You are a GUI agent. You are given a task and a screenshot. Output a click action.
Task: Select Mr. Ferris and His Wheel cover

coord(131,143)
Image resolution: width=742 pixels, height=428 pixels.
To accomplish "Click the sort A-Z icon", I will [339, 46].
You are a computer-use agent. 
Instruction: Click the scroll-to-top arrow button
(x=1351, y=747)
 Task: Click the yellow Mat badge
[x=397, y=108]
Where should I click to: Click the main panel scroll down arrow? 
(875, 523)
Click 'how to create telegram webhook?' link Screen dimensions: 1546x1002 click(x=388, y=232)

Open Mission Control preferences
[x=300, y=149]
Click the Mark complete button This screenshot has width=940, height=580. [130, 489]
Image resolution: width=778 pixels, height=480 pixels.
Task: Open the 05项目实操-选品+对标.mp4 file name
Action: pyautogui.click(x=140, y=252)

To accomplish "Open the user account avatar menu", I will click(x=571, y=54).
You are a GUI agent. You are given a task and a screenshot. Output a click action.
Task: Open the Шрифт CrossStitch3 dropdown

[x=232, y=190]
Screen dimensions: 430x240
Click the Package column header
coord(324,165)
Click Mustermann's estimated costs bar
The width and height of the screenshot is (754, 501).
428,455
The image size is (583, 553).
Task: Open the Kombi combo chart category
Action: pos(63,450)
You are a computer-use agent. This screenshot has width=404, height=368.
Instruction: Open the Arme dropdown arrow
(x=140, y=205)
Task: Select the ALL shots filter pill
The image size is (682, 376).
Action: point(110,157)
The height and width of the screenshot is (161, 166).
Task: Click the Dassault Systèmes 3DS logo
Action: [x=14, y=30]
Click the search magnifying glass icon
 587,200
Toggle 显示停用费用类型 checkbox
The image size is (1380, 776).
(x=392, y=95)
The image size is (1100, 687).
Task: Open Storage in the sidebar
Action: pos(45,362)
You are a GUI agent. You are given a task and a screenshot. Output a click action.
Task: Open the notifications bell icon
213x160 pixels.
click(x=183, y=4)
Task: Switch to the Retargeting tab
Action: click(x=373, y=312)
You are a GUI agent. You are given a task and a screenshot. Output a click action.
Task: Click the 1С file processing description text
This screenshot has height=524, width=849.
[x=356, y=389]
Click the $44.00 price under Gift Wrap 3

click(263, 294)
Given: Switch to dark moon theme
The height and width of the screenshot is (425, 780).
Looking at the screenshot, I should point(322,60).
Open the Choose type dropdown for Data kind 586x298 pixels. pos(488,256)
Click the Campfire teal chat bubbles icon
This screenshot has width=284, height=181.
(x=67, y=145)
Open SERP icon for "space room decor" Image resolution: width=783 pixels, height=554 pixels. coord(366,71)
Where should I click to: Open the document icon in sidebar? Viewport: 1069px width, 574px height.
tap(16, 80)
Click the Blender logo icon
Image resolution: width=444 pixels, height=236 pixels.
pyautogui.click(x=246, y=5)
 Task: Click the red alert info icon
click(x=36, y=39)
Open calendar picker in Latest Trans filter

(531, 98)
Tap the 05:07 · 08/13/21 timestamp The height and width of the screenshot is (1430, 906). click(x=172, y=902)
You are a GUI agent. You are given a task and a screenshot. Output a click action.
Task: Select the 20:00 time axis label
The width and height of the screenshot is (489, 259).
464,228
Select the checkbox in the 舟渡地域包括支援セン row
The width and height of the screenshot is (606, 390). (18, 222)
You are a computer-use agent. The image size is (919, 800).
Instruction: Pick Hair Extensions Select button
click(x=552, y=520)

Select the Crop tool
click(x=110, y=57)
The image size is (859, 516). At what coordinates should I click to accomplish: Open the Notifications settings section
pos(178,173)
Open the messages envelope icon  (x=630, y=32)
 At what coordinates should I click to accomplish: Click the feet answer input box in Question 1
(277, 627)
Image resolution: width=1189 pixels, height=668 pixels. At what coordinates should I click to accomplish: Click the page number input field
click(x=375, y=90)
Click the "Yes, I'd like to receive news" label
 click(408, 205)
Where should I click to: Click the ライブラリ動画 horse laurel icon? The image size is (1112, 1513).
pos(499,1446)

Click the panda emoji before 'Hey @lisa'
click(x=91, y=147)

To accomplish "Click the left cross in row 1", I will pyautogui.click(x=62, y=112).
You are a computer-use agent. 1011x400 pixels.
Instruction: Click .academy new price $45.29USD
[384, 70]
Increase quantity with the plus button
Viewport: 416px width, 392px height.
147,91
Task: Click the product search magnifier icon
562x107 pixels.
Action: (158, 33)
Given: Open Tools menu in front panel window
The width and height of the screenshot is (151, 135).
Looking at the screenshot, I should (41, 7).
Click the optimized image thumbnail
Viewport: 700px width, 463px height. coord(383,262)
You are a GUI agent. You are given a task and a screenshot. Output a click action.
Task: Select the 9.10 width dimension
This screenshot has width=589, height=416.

--- Task statement ---
Take the listing above and set it down exactly.

--- Expected output ---
You are a GUI agent. You are given a task and a screenshot. Output a click action.
Task: Select Mr. Ferris and His Wheel cover

coord(131,143)
Image resolution: width=742 pixels, height=428 pixels.
To accomplish "Click the sort A-Z icon", I will [339, 46].
You are a computer-use agent. 
Instruction: Click the scroll-to-top arrow button
(x=1351, y=747)
 Task: Click the yellow Mat badge
[x=397, y=108]
Where should I click to: Click the main panel scroll down arrow? 
(875, 523)
Click 'how to create telegram webhook?' link Screen dimensions: 1546x1002 click(x=388, y=232)

Open Mission Control preferences
[x=300, y=149]
Click the Mark complete button This screenshot has width=940, height=580. [130, 489]
Image resolution: width=778 pixels, height=480 pixels.
Task: Open the 05项目实操-选品+对标.mp4 file name
Action: pyautogui.click(x=140, y=252)

To accomplish "Open the user account avatar menu", I will click(x=571, y=54).
You are a GUI agent. You are given a task and a screenshot. Output a click action.
Task: Open the Шрифт CrossStitch3 dropdown

[x=232, y=190]
Screen dimensions: 430x240
Click the Package column header
coord(324,165)
Click Mustermann's estimated costs bar
The width and height of the screenshot is (754, 501).
428,455
The image size is (583, 553).
Task: Open the Kombi combo chart category
Action: pos(63,450)
You are a computer-use agent. This screenshot has width=404, height=368.
Instruction: Open the Arme dropdown arrow
(x=140, y=205)
Task: Select the ALL shots filter pill
The image size is (682, 376).
Action: point(110,157)
The height and width of the screenshot is (161, 166).
Task: Click the Dassault Systèmes 3DS logo
Action: [x=14, y=30]
Click the search magnifying glass icon
 587,200
Toggle 显示停用费用类型 checkbox
The image size is (1380, 776).
(x=392, y=95)
The image size is (1100, 687).
Task: Open Storage in the sidebar
Action: pos(45,362)
You are a GUI agent. You are given a task and a screenshot. Output a click action.
Task: Open the notifications bell icon
213x160 pixels.
click(x=183, y=4)
Task: Switch to the Retargeting tab
Action: click(x=373, y=312)
You are a GUI agent. You are given a task and a screenshot. Output a click action.
Task: Click the 1С file processing description text
This screenshot has height=524, width=849.
[x=356, y=389]
Click the $44.00 price under Gift Wrap 3

click(263, 294)
Given: Switch to dark moon theme
The height and width of the screenshot is (425, 780).
Looking at the screenshot, I should point(322,60).
Open the Choose type dropdown for Data kind 586x298 pixels. pos(488,256)
Click the Campfire teal chat bubbles icon
This screenshot has width=284, height=181.
(x=67, y=145)
Open SERP icon for "space room decor" Image resolution: width=783 pixels, height=554 pixels. coord(366,71)
Where should I click to: Open the document icon in sidebar? Viewport: 1069px width, 574px height.
tap(16, 80)
Click the Blender logo icon
Image resolution: width=444 pixels, height=236 pixels.
pyautogui.click(x=246, y=5)
 Task: Click the red alert info icon
click(x=36, y=39)
Open calendar picker in Latest Trans filter

(531, 98)
Tap the 05:07 · 08/13/21 timestamp The height and width of the screenshot is (1430, 906). click(x=172, y=902)
You are a GUI agent. You are given a task and a screenshot. Output a click action.
Task: Select the 20:00 time axis label
The width and height of the screenshot is (489, 259).
464,228
Select the checkbox in the 舟渡地域包括支援セン row
The width and height of the screenshot is (606, 390). (18, 222)
You are a computer-use agent. The image size is (919, 800).
Instruction: Pick Hair Extensions Select button
click(x=552, y=520)

Select the Crop tool
click(x=110, y=57)
The image size is (859, 516). At what coordinates should I click to accomplish: Open the Notifications settings section
pos(178,173)
Open the messages envelope icon  (x=630, y=32)
 At what coordinates should I click to accomplish: Click the feet answer input box in Question 1
(277, 627)
Image resolution: width=1189 pixels, height=668 pixels. At what coordinates should I click to accomplish: Click the page number input field
click(x=375, y=90)
Click the "Yes, I'd like to receive news" label
 click(408, 205)
Where should I click to: Click the ライブラリ動画 horse laurel icon? The image size is (1112, 1513).
pos(499,1446)

Click the panda emoji before 'Hey @lisa'
click(x=91, y=147)

To accomplish "Click the left cross in row 1", I will pyautogui.click(x=62, y=112).
You are a computer-use agent. 1011x400 pixels.
Instruction: Click .academy new price $45.29USD
[384, 70]
Increase quantity with the plus button
Viewport: 416px width, 392px height.
147,91
Task: Click the product search magnifier icon
562x107 pixels.
Action: (158, 33)
Given: Open Tools menu in front panel window
The width and height of the screenshot is (151, 135).
Looking at the screenshot, I should (41, 7).
Click the optimized image thumbnail
Viewport: 700px width, 463px height. coord(383,262)
You are a GUI agent. You are given a task and a screenshot. Output a click action.
Task: Select the 9.10 width dimension
This screenshot has width=589, height=416.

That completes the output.